The benefit would be that this changed version would write out valid gzip files that will be readable by other tools or when tarfile suddenly starts verifying the gzip footer.

diff --git a/securetar/__init__.py b/securetar/__init__.py
index 43af262..5eea6ab 100644
--- a/securetar/__init__.py
+++ b/securetar/__init__.py
@@ -54,6 +54,8 @@ class SecureTarFile:
         self._decrypt: Optional[CipherContext] = None
         self._encrypt: Optional[CipherContext] = None

+        self._buffer: bytes = bytes()
+
     def __enter__(self) -> tarfile.TarFile:
         """Start context manager tarfile."""
         if not self._key:
@@ -96,20 +98,33 @@ class SecureTarFile:

     def __exit__(self, exc_type, exc_value, traceback) -> None:
         """Close file."""
+
         if self._tar:
             self._tar.close()
             self._tar = None
+
         if self._file:
+            if not self._mode.startswith("r"):
+                padder = padding.PKCS7(BLOCK_SIZE_BITS).padder()
+                padded = padder.update(self._buffer) + padder.finalize()
+                os.write(self._file, self._encrypt.update(padded))
+
             os.close(self._file)
             self._file = None

     def write(self, data: bytes) -> None:
         """Write data."""
-        if len(data) % BLOCK_SIZE != 0:
-            padder = padding.PKCS7(BLOCK_SIZE_BITS).padder()
-            data = padder.update(data) + padder.finalize()
-
-        os.write(self._file, self._encrypt.update(data))
+        self._buffer += data
+        if len(self._buffer) < BLOCK_SIZE:
+            return
+
+        remainder = len(self._buffer) % BLOCK_SIZE
+        if remainder == 0:
+            os.write(self._file, self._encrypt.update(self._buffer))
+            self._buffer = bytes()
+        else:
+            os.write(self._file, self._encrypt.update(self._buffer[:-remainder]))
+            self._buffer = self._buffer[-remainder:]

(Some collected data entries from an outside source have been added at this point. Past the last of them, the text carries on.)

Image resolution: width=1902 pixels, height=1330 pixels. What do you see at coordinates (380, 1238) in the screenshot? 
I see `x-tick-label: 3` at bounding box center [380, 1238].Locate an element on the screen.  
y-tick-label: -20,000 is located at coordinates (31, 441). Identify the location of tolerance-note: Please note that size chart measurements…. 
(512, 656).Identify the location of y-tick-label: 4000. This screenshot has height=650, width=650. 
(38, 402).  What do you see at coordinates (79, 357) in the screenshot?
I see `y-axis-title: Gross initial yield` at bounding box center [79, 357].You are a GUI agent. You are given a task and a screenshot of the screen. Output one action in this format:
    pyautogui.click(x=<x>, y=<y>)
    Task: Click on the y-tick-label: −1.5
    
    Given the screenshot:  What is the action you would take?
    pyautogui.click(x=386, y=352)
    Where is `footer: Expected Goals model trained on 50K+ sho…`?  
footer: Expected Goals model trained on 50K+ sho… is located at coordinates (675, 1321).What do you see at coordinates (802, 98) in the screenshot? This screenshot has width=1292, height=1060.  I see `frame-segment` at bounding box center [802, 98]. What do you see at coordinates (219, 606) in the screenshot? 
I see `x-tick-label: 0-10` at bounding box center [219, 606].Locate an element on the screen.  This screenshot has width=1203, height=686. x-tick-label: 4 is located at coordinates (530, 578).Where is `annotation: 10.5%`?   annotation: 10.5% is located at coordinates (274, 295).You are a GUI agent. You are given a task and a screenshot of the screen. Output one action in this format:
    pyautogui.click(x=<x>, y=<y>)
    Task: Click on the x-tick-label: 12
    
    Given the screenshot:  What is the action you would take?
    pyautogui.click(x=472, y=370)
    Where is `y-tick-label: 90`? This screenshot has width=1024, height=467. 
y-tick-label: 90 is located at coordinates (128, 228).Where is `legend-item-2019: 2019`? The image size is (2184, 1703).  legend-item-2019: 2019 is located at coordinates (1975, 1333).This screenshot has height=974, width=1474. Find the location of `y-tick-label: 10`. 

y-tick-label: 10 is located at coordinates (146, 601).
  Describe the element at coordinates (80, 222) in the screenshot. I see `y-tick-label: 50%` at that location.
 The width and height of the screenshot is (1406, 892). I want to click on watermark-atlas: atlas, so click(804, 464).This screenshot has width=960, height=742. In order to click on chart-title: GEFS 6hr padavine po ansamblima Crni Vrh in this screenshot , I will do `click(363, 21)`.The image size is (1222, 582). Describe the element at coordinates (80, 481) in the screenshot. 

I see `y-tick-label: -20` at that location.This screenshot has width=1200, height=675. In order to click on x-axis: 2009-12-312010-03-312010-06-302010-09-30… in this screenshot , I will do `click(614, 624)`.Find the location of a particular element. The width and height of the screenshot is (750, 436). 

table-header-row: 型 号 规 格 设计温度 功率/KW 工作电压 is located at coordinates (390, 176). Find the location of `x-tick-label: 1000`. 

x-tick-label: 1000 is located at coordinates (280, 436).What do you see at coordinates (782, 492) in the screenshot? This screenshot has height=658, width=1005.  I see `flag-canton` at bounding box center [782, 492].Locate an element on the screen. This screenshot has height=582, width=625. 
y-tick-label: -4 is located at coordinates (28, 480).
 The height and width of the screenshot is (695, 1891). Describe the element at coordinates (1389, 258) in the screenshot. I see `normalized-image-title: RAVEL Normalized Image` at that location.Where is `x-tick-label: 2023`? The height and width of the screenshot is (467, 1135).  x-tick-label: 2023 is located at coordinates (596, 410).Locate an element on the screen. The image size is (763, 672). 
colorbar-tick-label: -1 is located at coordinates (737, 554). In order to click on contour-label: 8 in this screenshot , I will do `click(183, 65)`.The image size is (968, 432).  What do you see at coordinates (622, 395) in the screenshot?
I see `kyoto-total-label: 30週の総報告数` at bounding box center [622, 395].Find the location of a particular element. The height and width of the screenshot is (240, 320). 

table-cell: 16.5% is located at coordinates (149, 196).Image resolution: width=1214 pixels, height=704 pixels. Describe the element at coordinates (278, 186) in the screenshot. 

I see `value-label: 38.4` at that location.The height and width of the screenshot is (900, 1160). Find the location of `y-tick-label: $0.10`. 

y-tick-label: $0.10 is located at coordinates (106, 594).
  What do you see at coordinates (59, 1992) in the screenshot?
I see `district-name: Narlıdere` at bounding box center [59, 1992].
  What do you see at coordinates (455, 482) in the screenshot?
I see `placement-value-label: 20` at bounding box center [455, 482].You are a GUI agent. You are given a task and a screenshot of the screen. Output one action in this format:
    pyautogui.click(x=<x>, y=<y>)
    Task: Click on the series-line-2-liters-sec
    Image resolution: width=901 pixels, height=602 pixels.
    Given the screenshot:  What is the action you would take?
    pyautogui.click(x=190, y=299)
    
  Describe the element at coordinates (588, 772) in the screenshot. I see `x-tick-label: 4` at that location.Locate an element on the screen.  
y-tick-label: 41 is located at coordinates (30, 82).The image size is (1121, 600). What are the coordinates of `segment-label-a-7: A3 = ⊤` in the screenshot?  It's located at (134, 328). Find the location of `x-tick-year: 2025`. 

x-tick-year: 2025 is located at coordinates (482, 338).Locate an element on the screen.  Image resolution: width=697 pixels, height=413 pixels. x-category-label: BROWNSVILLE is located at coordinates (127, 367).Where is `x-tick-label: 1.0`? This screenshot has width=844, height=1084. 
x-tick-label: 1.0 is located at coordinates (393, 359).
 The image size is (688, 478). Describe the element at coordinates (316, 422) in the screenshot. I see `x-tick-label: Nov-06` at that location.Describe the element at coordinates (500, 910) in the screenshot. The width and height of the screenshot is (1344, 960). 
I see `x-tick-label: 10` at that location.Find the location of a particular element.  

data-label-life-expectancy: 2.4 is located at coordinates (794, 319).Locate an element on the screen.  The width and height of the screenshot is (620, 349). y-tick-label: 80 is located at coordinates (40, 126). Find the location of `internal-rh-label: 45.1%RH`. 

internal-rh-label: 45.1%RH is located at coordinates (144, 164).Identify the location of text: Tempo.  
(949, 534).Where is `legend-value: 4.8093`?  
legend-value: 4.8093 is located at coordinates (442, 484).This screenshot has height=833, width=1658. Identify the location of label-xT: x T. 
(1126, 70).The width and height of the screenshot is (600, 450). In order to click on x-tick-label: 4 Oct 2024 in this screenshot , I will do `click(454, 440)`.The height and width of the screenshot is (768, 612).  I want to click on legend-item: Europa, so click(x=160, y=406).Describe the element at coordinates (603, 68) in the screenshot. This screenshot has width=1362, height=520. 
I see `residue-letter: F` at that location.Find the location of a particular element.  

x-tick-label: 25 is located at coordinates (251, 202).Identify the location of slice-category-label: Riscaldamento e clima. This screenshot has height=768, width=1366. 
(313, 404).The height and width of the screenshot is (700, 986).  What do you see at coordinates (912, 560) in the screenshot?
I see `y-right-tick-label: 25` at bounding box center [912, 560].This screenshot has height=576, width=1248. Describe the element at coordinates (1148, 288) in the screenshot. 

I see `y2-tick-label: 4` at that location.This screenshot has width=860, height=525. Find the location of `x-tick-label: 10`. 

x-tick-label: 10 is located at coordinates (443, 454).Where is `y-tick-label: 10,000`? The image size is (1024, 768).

     def read(self, size: int = 0) -> bytes:
         """Read data."""

I would also recommend adding tests. Then, you would see that this change creates backward-compatible files.

[bdraco]

Since it seems like you have a solution to this issue, it probably makes sense to open a PR at this point.

[mxmlnkn]

@bdraco I'm sorry, but I probably won't get around to doing it. I looked at this almost a year ago and the time to get into it again, fix it in the unknown source code base, add tests, convince the code owner, and other things, takes too much time. I was only looking at this project because there was a single request to support the file format from ratarmount. If there is more demand, I might look into this again, though.

[bdraco]

No worries, we can leave this open and if you have a chance, you can always come back to it later.